## What you should do
In the records from the line with "Open the notifications" up to and including the line with "will [74, 95].", switch "Memory settings" to "Storage settings" and reproduce only those lines with nothing else changed.

## Supplied records
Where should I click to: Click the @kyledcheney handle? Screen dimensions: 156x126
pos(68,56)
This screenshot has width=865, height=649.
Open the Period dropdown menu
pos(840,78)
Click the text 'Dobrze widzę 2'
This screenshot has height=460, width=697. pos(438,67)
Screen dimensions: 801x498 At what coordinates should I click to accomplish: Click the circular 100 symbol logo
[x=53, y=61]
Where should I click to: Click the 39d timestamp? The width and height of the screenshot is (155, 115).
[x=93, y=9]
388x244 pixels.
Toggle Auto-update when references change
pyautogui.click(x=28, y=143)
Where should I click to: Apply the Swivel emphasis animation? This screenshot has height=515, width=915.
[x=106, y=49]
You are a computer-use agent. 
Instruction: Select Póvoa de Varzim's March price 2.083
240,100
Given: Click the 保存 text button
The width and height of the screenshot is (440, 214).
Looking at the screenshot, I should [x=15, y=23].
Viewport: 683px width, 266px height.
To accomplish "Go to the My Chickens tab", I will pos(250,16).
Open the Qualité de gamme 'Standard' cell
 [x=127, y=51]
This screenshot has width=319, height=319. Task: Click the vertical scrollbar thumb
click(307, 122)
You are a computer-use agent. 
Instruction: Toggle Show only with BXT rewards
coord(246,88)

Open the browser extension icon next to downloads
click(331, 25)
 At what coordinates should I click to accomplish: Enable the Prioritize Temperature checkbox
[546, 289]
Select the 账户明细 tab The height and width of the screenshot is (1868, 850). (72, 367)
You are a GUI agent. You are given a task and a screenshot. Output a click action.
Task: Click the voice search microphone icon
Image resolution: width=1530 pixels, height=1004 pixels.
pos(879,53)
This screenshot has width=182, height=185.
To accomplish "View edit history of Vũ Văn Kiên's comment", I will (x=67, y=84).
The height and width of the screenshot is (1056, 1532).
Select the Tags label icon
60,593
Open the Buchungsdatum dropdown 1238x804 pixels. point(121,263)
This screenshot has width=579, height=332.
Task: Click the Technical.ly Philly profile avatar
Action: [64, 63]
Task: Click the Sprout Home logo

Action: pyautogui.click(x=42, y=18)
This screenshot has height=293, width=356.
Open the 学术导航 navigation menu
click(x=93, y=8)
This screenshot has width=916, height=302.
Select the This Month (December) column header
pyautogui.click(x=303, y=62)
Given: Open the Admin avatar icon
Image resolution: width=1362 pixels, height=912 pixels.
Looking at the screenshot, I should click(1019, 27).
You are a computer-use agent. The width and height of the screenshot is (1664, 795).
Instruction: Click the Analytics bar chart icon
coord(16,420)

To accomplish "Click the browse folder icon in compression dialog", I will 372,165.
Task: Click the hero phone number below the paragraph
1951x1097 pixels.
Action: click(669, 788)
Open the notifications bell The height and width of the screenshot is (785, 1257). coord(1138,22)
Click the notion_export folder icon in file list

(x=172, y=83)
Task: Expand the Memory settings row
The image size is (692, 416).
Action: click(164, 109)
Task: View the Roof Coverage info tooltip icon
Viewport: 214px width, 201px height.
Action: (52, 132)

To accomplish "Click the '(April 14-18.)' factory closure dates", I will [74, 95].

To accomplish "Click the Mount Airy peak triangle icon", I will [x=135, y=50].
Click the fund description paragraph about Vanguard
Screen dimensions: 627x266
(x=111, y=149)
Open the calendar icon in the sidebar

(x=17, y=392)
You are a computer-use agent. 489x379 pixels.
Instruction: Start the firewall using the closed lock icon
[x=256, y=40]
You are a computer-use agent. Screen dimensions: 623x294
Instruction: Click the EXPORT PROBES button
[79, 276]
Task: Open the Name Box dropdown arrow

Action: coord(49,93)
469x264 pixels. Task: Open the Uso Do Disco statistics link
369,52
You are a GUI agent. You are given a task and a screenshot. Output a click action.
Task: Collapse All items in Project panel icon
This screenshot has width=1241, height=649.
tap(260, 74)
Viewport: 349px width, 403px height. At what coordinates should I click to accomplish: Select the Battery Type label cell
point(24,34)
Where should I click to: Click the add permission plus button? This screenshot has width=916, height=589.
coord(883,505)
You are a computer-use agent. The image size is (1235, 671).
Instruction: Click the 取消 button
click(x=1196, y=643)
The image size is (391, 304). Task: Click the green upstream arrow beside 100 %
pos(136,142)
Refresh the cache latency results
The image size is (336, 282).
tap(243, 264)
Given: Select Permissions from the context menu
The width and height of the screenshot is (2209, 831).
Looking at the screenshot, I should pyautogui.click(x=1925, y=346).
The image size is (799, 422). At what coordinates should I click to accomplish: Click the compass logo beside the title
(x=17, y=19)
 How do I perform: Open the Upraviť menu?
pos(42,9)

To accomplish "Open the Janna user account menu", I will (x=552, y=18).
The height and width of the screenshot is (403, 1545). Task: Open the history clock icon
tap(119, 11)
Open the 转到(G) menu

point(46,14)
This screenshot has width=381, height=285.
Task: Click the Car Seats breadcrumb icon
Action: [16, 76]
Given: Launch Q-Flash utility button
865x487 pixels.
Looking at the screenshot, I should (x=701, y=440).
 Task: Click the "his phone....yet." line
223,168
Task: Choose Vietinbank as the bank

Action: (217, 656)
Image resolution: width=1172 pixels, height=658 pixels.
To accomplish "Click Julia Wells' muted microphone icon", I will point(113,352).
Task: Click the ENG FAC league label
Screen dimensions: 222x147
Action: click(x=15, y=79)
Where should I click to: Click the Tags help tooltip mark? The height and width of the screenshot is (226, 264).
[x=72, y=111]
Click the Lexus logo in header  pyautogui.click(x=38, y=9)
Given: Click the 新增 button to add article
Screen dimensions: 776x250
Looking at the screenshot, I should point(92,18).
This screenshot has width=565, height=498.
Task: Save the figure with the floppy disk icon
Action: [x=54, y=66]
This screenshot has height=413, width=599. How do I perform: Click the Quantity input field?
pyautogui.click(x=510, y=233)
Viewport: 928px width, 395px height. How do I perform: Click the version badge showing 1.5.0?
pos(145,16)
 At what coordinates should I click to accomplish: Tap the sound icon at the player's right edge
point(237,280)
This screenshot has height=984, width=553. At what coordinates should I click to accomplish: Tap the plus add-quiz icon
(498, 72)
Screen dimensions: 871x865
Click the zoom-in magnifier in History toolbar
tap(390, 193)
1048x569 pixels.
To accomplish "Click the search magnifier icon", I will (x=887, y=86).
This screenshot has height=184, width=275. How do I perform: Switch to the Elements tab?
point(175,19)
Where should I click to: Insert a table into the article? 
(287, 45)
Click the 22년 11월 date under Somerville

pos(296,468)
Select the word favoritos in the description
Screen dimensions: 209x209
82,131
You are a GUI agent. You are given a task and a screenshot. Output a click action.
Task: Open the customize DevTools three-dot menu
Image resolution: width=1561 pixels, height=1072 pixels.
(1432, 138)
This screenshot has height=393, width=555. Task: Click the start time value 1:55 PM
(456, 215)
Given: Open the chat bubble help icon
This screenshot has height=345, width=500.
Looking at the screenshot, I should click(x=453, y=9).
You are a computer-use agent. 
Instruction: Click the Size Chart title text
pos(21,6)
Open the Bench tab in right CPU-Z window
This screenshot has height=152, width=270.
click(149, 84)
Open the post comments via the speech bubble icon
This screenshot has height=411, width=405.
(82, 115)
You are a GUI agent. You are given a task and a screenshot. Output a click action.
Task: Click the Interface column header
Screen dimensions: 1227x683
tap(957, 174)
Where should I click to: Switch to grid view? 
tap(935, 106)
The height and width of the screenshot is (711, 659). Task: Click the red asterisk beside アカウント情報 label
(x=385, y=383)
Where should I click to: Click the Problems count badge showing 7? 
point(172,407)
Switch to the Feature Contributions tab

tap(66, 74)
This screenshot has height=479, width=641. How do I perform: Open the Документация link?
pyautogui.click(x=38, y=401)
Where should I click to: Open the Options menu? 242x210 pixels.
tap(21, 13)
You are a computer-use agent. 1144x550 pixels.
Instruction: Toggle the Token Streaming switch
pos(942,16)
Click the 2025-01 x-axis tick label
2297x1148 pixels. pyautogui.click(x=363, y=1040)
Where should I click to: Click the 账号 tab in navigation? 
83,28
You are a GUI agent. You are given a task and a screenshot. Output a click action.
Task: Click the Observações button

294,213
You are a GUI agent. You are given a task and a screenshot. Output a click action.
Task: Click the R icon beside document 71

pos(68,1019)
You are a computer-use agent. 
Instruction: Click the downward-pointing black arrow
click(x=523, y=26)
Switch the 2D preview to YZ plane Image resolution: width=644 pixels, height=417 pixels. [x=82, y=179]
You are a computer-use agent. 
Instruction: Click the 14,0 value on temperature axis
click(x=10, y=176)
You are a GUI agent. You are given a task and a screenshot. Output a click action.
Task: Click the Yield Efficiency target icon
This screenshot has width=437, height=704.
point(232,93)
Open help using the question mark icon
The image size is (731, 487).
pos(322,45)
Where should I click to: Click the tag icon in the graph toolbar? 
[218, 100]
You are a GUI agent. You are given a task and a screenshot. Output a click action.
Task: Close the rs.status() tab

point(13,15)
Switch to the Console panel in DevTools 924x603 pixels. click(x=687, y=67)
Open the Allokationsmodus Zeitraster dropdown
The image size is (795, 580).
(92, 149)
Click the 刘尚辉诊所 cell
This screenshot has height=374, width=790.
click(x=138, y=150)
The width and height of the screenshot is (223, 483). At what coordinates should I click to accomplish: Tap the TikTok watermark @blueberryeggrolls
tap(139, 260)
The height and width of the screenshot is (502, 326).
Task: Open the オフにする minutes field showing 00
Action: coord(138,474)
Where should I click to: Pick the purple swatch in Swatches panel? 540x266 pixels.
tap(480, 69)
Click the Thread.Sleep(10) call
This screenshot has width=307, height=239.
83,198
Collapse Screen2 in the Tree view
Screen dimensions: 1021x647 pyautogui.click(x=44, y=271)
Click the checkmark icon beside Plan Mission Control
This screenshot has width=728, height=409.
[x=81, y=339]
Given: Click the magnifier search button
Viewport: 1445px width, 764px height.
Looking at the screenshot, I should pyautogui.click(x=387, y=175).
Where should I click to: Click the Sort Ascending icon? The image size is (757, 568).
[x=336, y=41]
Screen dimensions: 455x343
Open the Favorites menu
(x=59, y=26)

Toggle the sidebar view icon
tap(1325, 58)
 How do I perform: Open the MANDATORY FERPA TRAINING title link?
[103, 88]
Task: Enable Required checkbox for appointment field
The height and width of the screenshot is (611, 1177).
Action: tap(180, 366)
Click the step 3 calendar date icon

## Solution to this problem
Open the notifications bell The height and width of the screenshot is (785, 1257). coord(1138,22)
Click the notion_export folder icon in file list

(x=172, y=83)
Task: Expand the Storage settings row
The image size is (692, 416).
Action: click(164, 109)
Task: View the Roof Coverage info tooltip icon
Viewport: 214px width, 201px height.
Action: (52, 132)

To accomplish "Click the '(April 14-18.)' factory closure dates", I will [74, 95].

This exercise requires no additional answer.